- EXERCISE REQUIREMENTS: Write out everything in the article on the Trans-Pacific Partnership signing from "Trans-Pacific Partnership signed" down to "rights the environment.", word for word.

- EXTRACT TO READ:
* * *
Trans-Pacific Partnership signed in New Zealand; protesters include indigenous Maori
After five years of secret negotiations, diplomats from 12 countries signed the massive Trans Pacific Partnership Agreement Thursday in Auckland, New Zealand. Proponents say the trade agreement that binds 40 percent of the world’s economy will give signatory nations an enormous economic boost, largely through tariff cuts. But opponents say the deal is just a foil for expansion of unaccountable corporate power at the expense of citizen control through democratic mechanisms. They see a lack of action against currency manipulation along with language that favors large investors in the arenas of public health, human rights the environment.
The signing ceremony came after months of protest in Pacific Rim countries party to the deal, including the United States, Canada, Chile, Japan, Australia, and New Zealand. In New Zealand, thousands of anti-TPP activists delivered on promises to picket and protest the signing ceremony. Carla Green has more, from Auckland.
Chants, cheers, and the sound of honking cars echoed through the streets of Auckland on Thursday, as demonstrators took over the central city, protesting the Trans Pacific Partnership Agreement. Buchanan Cullen was there with his three children.
* * *
[Records from a data source]
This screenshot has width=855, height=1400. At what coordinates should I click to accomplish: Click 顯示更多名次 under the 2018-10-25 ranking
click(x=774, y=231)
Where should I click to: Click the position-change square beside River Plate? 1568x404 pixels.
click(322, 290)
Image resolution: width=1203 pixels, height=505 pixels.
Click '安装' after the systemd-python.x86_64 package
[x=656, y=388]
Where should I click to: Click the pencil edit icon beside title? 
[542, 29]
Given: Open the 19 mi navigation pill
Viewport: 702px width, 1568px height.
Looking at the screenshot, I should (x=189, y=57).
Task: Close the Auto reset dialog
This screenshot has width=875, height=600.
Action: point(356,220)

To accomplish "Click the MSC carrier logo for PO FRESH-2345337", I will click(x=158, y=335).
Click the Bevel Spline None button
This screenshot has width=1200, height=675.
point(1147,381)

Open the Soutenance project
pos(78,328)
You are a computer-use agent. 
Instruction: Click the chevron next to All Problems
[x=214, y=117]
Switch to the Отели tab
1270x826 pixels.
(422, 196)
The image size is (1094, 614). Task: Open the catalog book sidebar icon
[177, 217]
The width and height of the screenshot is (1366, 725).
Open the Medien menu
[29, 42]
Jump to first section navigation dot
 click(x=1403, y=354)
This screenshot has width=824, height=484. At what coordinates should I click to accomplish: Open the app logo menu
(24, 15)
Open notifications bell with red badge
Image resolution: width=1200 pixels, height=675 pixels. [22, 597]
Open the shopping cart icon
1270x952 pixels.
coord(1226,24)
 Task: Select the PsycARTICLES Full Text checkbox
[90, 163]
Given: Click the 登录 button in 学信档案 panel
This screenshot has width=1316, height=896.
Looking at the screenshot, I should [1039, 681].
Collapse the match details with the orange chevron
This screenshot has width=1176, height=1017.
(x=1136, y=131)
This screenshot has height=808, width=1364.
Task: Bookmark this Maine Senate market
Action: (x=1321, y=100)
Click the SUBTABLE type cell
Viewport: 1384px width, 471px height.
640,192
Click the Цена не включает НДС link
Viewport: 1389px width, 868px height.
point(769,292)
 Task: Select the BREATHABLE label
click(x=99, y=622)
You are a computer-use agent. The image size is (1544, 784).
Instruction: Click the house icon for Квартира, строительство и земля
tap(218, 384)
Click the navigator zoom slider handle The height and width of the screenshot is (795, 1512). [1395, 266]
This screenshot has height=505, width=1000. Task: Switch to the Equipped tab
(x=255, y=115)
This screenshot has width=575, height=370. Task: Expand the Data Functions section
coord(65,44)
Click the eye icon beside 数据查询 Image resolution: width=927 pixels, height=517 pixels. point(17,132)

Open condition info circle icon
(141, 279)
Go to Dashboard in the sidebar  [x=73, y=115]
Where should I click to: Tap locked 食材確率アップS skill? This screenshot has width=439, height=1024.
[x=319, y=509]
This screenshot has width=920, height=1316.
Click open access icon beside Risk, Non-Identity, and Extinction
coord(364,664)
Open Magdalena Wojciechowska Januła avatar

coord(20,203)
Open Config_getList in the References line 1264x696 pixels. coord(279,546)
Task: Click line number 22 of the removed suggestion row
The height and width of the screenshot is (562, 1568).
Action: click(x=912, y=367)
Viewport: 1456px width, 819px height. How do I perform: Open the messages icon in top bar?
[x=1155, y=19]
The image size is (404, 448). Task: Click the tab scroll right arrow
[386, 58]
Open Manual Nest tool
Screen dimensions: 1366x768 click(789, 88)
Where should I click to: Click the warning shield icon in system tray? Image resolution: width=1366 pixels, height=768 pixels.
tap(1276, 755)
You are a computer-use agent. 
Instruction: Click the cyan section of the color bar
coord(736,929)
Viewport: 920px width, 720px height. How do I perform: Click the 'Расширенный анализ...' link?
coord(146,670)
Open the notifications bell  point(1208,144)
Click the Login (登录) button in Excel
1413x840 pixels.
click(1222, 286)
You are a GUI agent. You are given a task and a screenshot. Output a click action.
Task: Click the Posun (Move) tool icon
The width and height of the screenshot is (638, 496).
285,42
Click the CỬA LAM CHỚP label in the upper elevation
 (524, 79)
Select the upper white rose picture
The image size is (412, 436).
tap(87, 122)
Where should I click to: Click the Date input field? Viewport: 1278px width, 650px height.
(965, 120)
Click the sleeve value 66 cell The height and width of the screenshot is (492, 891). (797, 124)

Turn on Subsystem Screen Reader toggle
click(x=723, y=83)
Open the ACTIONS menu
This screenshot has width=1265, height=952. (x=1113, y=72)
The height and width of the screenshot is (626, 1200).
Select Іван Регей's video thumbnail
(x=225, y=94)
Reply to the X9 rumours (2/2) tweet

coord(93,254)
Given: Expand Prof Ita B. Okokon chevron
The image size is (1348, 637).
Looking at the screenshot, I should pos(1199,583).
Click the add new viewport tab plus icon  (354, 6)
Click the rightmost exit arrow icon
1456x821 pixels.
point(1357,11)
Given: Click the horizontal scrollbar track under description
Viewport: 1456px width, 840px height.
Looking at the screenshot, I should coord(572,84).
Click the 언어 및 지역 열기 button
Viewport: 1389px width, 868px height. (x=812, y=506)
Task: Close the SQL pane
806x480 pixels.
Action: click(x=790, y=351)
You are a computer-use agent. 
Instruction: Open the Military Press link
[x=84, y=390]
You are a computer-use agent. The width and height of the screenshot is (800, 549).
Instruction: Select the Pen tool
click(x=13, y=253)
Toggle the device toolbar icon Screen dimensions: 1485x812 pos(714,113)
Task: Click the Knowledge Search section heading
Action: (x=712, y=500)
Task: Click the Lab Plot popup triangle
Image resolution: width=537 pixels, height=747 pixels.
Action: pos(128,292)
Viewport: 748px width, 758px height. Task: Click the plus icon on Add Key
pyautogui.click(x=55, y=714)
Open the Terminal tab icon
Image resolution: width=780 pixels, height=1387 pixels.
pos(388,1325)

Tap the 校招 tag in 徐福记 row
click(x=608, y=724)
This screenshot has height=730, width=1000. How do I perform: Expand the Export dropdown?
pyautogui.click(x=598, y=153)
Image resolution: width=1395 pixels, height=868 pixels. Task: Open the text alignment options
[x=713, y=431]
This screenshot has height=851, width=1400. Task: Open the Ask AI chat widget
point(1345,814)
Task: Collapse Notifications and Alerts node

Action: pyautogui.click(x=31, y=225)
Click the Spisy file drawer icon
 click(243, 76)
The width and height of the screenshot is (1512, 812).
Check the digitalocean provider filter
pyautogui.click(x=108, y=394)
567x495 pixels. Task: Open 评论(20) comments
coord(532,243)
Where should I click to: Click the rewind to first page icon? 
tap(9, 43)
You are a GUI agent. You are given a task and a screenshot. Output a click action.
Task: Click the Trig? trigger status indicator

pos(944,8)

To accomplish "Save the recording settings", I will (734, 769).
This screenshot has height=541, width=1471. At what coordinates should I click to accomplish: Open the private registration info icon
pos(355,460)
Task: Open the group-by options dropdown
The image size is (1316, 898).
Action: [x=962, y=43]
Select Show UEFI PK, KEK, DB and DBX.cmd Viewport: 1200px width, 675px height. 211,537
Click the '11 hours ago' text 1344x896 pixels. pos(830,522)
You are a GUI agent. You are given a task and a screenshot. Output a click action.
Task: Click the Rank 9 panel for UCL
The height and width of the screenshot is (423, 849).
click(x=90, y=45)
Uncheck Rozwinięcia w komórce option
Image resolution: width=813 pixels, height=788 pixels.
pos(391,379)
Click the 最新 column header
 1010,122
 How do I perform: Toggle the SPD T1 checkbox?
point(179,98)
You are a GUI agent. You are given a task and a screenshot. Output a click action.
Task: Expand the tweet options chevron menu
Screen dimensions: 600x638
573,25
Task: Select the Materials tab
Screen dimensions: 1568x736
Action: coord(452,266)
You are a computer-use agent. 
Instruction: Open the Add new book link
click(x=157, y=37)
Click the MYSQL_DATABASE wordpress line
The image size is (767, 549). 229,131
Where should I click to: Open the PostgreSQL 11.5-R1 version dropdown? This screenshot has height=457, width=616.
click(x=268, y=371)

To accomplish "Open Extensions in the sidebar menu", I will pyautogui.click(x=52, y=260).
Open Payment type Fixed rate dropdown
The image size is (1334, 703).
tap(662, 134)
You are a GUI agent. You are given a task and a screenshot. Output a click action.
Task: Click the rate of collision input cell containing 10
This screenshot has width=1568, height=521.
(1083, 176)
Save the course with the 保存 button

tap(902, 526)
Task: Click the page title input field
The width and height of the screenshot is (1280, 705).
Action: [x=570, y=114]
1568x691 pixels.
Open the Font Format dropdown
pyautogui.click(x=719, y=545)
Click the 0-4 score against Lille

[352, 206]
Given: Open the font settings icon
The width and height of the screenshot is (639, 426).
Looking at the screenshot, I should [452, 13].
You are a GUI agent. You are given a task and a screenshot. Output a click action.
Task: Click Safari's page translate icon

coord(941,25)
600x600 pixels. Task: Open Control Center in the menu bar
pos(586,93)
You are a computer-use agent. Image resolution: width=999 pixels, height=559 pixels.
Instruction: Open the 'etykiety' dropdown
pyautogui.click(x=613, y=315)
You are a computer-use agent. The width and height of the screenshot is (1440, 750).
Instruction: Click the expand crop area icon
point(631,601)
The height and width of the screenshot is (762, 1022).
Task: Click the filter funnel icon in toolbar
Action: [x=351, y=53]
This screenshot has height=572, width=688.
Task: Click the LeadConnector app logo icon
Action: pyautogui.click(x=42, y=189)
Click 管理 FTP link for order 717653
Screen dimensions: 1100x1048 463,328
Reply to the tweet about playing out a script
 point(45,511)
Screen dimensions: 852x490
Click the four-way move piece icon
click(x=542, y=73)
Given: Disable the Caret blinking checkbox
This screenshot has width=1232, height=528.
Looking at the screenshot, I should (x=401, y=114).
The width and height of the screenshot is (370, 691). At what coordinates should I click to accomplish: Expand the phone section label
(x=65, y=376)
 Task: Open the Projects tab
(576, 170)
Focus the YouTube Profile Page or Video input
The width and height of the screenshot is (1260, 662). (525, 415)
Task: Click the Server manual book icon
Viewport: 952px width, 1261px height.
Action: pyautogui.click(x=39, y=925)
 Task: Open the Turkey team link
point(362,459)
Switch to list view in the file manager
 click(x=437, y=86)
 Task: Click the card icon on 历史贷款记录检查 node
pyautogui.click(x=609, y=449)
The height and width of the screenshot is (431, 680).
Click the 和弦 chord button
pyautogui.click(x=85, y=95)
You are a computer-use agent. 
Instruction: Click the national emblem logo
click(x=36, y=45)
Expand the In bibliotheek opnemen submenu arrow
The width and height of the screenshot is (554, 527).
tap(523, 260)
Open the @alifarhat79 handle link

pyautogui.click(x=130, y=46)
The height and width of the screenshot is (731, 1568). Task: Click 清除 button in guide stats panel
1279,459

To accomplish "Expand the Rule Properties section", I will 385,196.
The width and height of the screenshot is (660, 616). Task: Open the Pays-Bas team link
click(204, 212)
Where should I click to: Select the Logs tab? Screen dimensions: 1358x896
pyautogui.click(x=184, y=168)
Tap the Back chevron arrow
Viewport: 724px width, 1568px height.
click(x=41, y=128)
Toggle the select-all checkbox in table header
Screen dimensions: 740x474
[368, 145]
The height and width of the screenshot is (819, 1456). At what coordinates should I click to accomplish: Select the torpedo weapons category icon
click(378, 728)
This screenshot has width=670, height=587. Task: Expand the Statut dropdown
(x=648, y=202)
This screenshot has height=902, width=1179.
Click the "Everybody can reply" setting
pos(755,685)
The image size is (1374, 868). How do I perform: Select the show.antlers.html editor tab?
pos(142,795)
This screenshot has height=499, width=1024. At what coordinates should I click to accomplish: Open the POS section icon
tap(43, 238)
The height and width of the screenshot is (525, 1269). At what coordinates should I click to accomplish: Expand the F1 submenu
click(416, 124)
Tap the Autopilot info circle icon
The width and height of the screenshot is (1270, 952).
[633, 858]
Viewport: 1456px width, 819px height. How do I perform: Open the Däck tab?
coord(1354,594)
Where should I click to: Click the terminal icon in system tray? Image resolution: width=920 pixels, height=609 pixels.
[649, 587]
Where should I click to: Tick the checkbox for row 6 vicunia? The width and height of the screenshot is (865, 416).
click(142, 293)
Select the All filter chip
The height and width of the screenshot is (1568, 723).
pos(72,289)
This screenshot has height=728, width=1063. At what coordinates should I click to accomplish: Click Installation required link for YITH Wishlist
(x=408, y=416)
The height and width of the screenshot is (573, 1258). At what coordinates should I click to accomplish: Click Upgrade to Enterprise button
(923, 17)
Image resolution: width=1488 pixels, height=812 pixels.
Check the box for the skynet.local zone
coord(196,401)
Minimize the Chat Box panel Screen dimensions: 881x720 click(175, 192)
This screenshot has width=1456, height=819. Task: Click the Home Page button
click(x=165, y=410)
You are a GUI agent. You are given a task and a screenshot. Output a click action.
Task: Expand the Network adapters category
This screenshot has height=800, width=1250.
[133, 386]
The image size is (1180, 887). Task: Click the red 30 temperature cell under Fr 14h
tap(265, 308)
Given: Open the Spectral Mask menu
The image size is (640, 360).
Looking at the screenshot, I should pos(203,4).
* * *
- PROBLEM SOLUTION:
Trans-Pacific Partnership signed in New Zealand; protesters include indigenous Maori
After five years of secret negotiations, diplomats from 12 countries signed the massive Trans Pacific Partnership Agreement Thursday in Auckland, New Zealand. Proponents say the trade agreement that binds 40 percent of the world’s economy will give signatory nations an enormous economic boost, largely through tariff cuts. But opponents say the deal is just a foil for expansion of unaccountable corporate power at the expense of citizen control through democratic mechanisms. They see a lack of action against currency manipulation along with language that favors large investors in the arenas of public health, human rights the environment.